Screen-element location rows
_ _ _ _ _
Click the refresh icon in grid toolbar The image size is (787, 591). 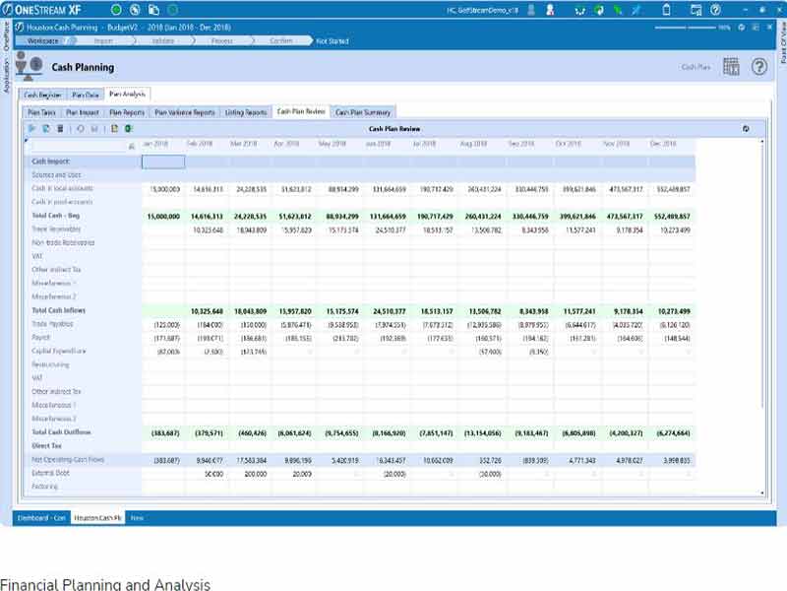80,128
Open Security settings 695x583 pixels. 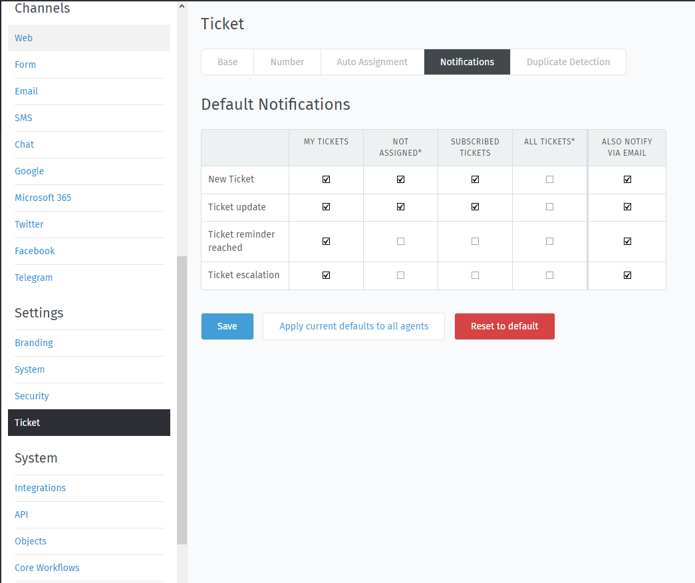click(31, 396)
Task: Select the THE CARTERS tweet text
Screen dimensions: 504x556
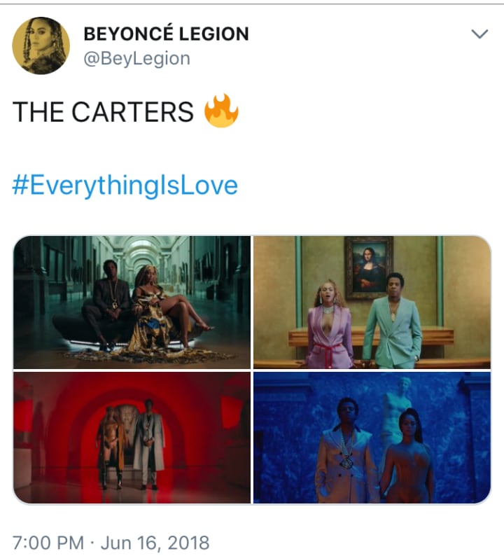Action: point(103,112)
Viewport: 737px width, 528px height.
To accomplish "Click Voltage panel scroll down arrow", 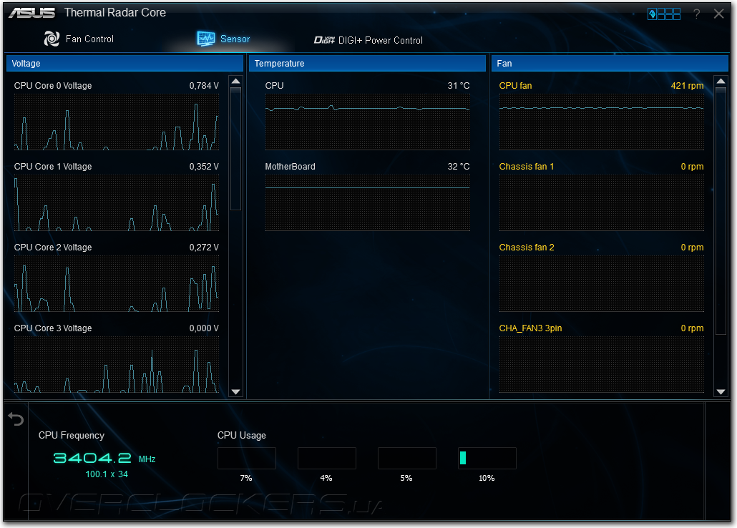I will pos(236,391).
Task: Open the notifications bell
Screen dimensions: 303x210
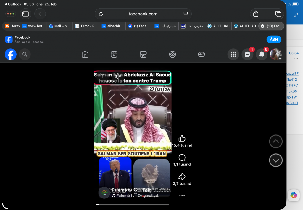Action: (262, 54)
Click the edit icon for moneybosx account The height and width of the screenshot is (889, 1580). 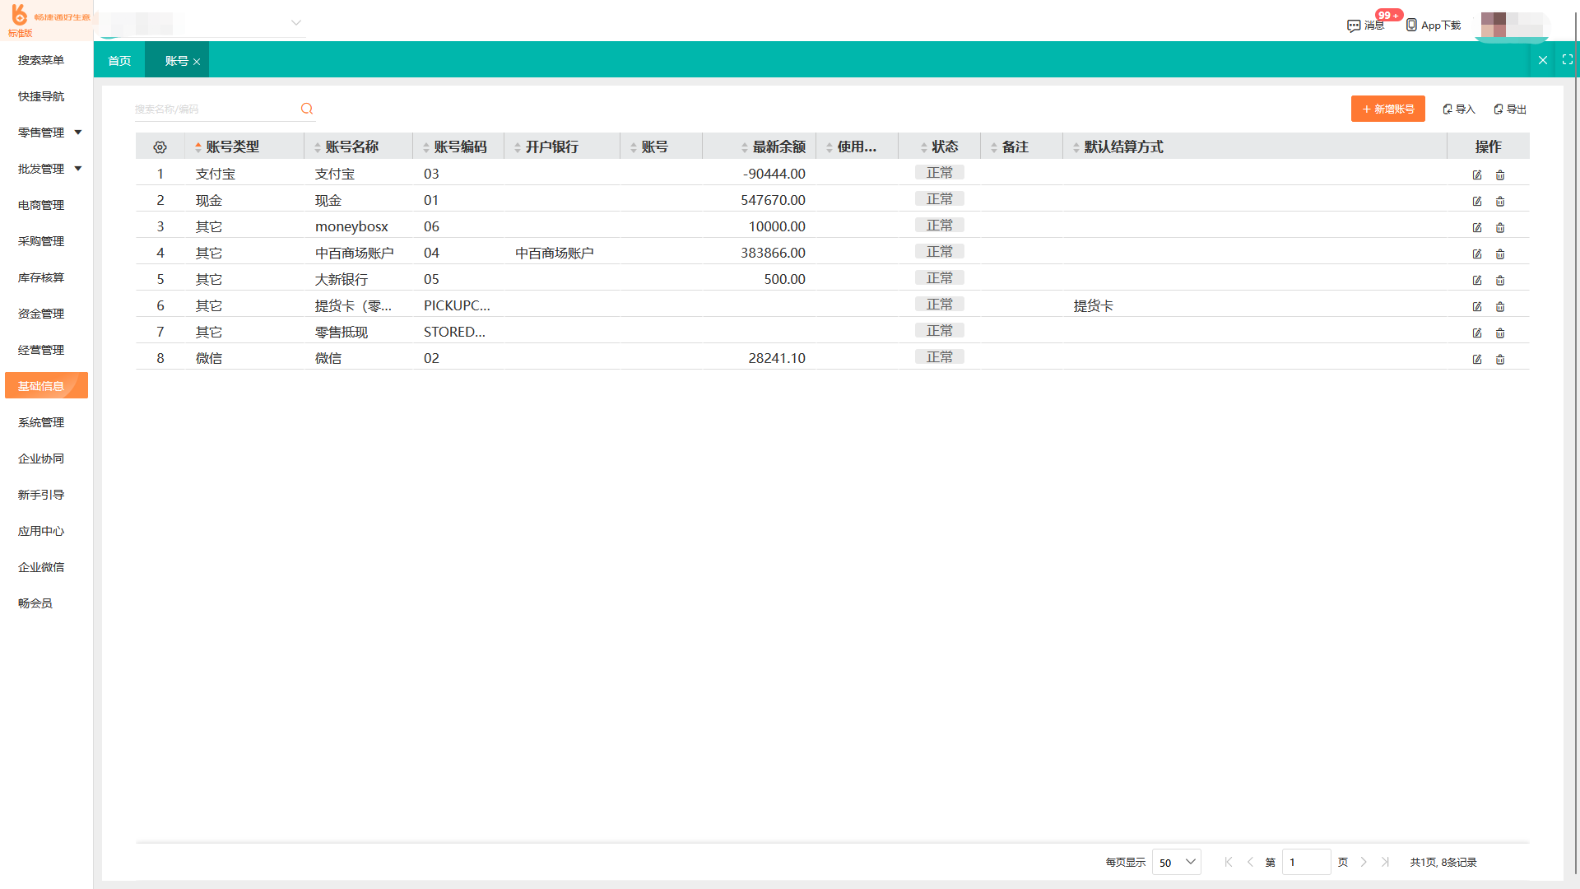pos(1477,226)
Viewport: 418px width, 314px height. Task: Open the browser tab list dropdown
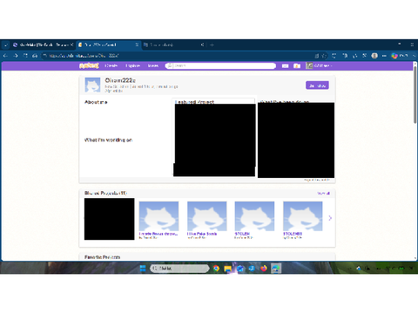pos(6,44)
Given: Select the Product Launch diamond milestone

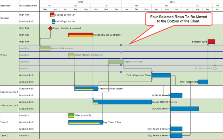Looking at the screenshot, I should tap(215, 68).
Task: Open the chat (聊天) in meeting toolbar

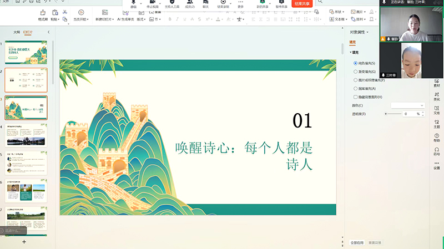Action: (x=205, y=3)

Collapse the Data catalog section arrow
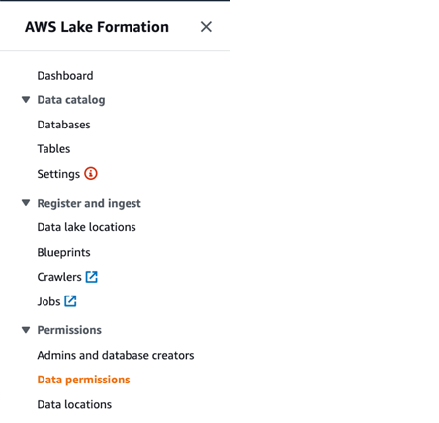click(26, 100)

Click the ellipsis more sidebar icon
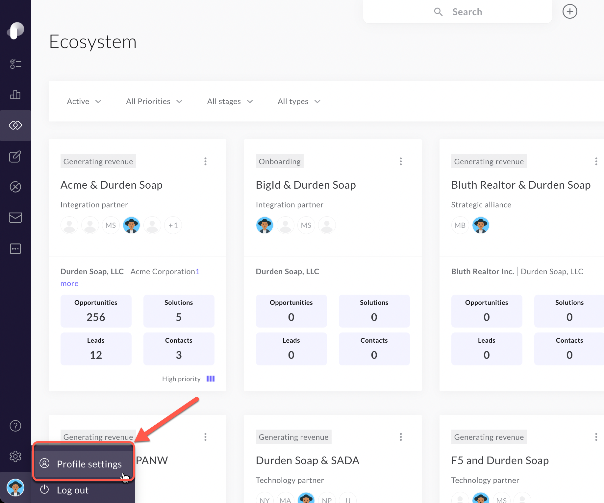click(15, 249)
_ _ _ _ _
Please recast the rows as a Markdown table with the columns "No." and "Line." Begin at the line that has "Given: Select the" and go through the end of the rows, skipping blank lines and leaving the pictures out of the answer.

## [Result of this task]
| No. | Line |
|---|---|
| 1 | Given: Select the Product Launch diamond milestone |
| 2 | Looking at the screenshot, I should tap(215, 68). |
| 3 | Task: Open the chat (聊天) in meeting toolbar |
| 4 | Action: (x=205, y=3) |
| 5 | Collapse the Data catalog section arrow |
| 6 | click(26, 100) |
| 7 | Click the ellipsis more sidebar icon |
| 8 | click(15, 249) |